> _Exercise description_:
An exact, complete copy of the entries is what is needed.

○ ○ ○

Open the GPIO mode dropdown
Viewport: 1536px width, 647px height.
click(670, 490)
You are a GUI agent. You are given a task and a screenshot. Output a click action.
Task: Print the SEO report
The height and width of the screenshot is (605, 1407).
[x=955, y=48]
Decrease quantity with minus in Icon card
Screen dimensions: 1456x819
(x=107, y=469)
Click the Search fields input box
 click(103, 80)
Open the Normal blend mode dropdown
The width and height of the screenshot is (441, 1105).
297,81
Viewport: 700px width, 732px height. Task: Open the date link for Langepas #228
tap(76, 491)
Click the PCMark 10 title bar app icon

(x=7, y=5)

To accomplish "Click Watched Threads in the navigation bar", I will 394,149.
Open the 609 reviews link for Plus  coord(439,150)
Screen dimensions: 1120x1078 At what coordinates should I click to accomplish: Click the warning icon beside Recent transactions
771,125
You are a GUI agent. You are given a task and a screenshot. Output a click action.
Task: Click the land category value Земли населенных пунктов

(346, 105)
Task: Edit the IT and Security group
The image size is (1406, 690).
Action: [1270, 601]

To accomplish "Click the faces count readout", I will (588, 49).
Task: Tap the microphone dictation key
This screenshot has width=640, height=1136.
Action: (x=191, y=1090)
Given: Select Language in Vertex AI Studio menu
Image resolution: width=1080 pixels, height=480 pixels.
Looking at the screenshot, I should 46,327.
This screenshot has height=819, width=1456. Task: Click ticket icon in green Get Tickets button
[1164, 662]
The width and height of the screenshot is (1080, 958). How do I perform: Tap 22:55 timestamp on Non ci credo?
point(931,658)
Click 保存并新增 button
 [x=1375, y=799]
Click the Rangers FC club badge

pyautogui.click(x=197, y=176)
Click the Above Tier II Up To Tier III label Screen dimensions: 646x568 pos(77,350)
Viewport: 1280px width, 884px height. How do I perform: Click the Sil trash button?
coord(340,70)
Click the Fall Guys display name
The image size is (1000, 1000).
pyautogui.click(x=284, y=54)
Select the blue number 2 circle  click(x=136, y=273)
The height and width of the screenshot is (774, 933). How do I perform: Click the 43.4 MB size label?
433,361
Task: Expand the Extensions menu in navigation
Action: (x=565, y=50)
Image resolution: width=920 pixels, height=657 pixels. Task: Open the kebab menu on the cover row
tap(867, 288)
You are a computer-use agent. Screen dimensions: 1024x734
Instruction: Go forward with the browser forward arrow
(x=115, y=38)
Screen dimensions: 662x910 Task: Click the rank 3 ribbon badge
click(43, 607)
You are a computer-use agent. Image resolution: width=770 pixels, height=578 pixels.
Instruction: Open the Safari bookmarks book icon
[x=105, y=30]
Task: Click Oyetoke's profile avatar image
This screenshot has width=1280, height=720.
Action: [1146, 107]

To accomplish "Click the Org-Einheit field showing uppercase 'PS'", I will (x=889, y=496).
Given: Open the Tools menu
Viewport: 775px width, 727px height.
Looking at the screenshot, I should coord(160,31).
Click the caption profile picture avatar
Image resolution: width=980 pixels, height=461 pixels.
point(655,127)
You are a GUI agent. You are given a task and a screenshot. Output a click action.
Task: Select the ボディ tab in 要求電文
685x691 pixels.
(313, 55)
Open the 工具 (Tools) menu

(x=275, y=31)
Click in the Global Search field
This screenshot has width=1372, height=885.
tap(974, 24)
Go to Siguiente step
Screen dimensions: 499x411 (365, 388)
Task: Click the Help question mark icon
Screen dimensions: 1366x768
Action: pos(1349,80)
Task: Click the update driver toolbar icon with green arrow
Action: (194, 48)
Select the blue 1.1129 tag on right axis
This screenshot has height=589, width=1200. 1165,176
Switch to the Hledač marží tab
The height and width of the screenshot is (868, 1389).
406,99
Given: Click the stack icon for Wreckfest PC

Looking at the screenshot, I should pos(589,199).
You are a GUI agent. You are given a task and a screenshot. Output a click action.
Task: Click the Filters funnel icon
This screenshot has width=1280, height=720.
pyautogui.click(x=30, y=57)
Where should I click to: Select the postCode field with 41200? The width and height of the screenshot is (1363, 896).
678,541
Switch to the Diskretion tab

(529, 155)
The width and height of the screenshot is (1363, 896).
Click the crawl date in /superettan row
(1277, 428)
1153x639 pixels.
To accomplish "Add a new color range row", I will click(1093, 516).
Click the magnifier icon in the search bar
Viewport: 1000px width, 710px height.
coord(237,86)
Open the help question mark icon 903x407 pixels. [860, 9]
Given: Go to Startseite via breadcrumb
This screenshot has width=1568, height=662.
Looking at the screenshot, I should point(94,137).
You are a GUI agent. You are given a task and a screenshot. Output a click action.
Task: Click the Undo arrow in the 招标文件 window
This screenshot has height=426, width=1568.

○ ○ ○

> _Answer to the problem_:
Open the GPIO mode dropdown
Viewport: 1536px width, 647px height.
click(670, 490)
You are a GUI agent. You are given a task and a screenshot. Output a click action.
Task: Print the SEO report
The height and width of the screenshot is (605, 1407).
[x=955, y=48]
Decrease quantity with minus in Icon card
Screen dimensions: 1456x819
(x=107, y=469)
Click the Search fields input box
 click(103, 80)
Open the Normal blend mode dropdown
The width and height of the screenshot is (441, 1105).
297,81
Viewport: 700px width, 732px height. Task: Open the date link for Langepas #228
tap(76, 491)
Click the PCMark 10 title bar app icon

(x=7, y=5)

To accomplish "Click Watched Threads in the navigation bar", I will 394,149.
Open the 609 reviews link for Plus  coord(439,150)
Screen dimensions: 1120x1078 At what coordinates should I click to accomplish: Click the warning icon beside Recent transactions
771,125
You are a GUI agent. You are given a task and a screenshot. Output a click action.
Task: Click the land category value Земли населенных пунктов

(346, 105)
Task: Edit the IT and Security group
The image size is (1406, 690).
Action: [1270, 601]

To accomplish "Click the faces count readout", I will (588, 49).
Task: Tap the microphone dictation key
This screenshot has width=640, height=1136.
Action: (x=191, y=1090)
Given: Select Language in Vertex AI Studio menu
Image resolution: width=1080 pixels, height=480 pixels.
Looking at the screenshot, I should 46,327.
This screenshot has height=819, width=1456. Task: Click ticket icon in green Get Tickets button
[1164, 662]
The width and height of the screenshot is (1080, 958). How do I perform: Tap 22:55 timestamp on Non ci credo?
point(931,658)
Click 保存并新增 button
 [x=1375, y=799]
Click the Rangers FC club badge

pyautogui.click(x=197, y=176)
Click the Above Tier II Up To Tier III label Screen dimensions: 646x568 pos(77,350)
Viewport: 1280px width, 884px height. How do I perform: Click the Sil trash button?
coord(340,70)
Click the Fall Guys display name
The image size is (1000, 1000).
pyautogui.click(x=284, y=54)
Select the blue number 2 circle  click(x=136, y=273)
The height and width of the screenshot is (774, 933). How do I perform: Click the 43.4 MB size label?
433,361
Task: Expand the Extensions menu in navigation
Action: (x=565, y=50)
Image resolution: width=920 pixels, height=657 pixels. Task: Open the kebab menu on the cover row
tap(867, 288)
You are a computer-use agent. Screen dimensions: 1024x734
Instruction: Go forward with the browser forward arrow
(x=115, y=38)
Screen dimensions: 662x910 Task: Click the rank 3 ribbon badge
click(43, 607)
You are a computer-use agent. Image resolution: width=770 pixels, height=578 pixels.
Instruction: Open the Safari bookmarks book icon
[x=105, y=30]
Task: Click Oyetoke's profile avatar image
This screenshot has width=1280, height=720.
Action: [1146, 107]

To accomplish "Click the Org-Einheit field showing uppercase 'PS'", I will (x=889, y=496).
Given: Open the Tools menu
Viewport: 775px width, 727px height.
Looking at the screenshot, I should coord(160,31).
Click the caption profile picture avatar
Image resolution: width=980 pixels, height=461 pixels.
point(655,127)
You are a GUI agent. You are given a task and a screenshot. Output a click action.
Task: Select the ボディ tab in 要求電文
685x691 pixels.
(313, 55)
Open the 工具 (Tools) menu

(x=275, y=31)
Click in the Global Search field
This screenshot has width=1372, height=885.
tap(974, 24)
Go to Siguiente step
Screen dimensions: 499x411 (365, 388)
Task: Click the Help question mark icon
Screen dimensions: 1366x768
Action: pos(1349,80)
Task: Click the update driver toolbar icon with green arrow
Action: (194, 48)
Select the blue 1.1129 tag on right axis
This screenshot has height=589, width=1200. 1165,176
Switch to the Hledač marží tab
The height and width of the screenshot is (868, 1389).
406,99
Given: Click the stack icon for Wreckfest PC

Looking at the screenshot, I should pos(589,199).
You are a GUI agent. You are given a task and a screenshot. Output a click action.
Task: Click the Filters funnel icon
This screenshot has width=1280, height=720.
pyautogui.click(x=30, y=57)
Where should I click to: Select the postCode field with 41200? The width and height of the screenshot is (1363, 896).
678,541
Switch to the Diskretion tab

(529, 155)
The width and height of the screenshot is (1363, 896).
Click the crawl date in /superettan row
(1277, 428)
1153x639 pixels.
To accomplish "Add a new color range row", I will click(1093, 516).
Click the magnifier icon in the search bar
Viewport: 1000px width, 710px height.
coord(237,86)
Open the help question mark icon 903x407 pixels. [860, 9]
Given: Go to Startseite via breadcrumb
This screenshot has width=1568, height=662.
Looking at the screenshot, I should point(94,137).
You are a GUI agent. You are given a task and a screenshot. Output a click action.
Task: Click the Undo arrow in the 招标文件 window
This screenshot has height=426, width=1568.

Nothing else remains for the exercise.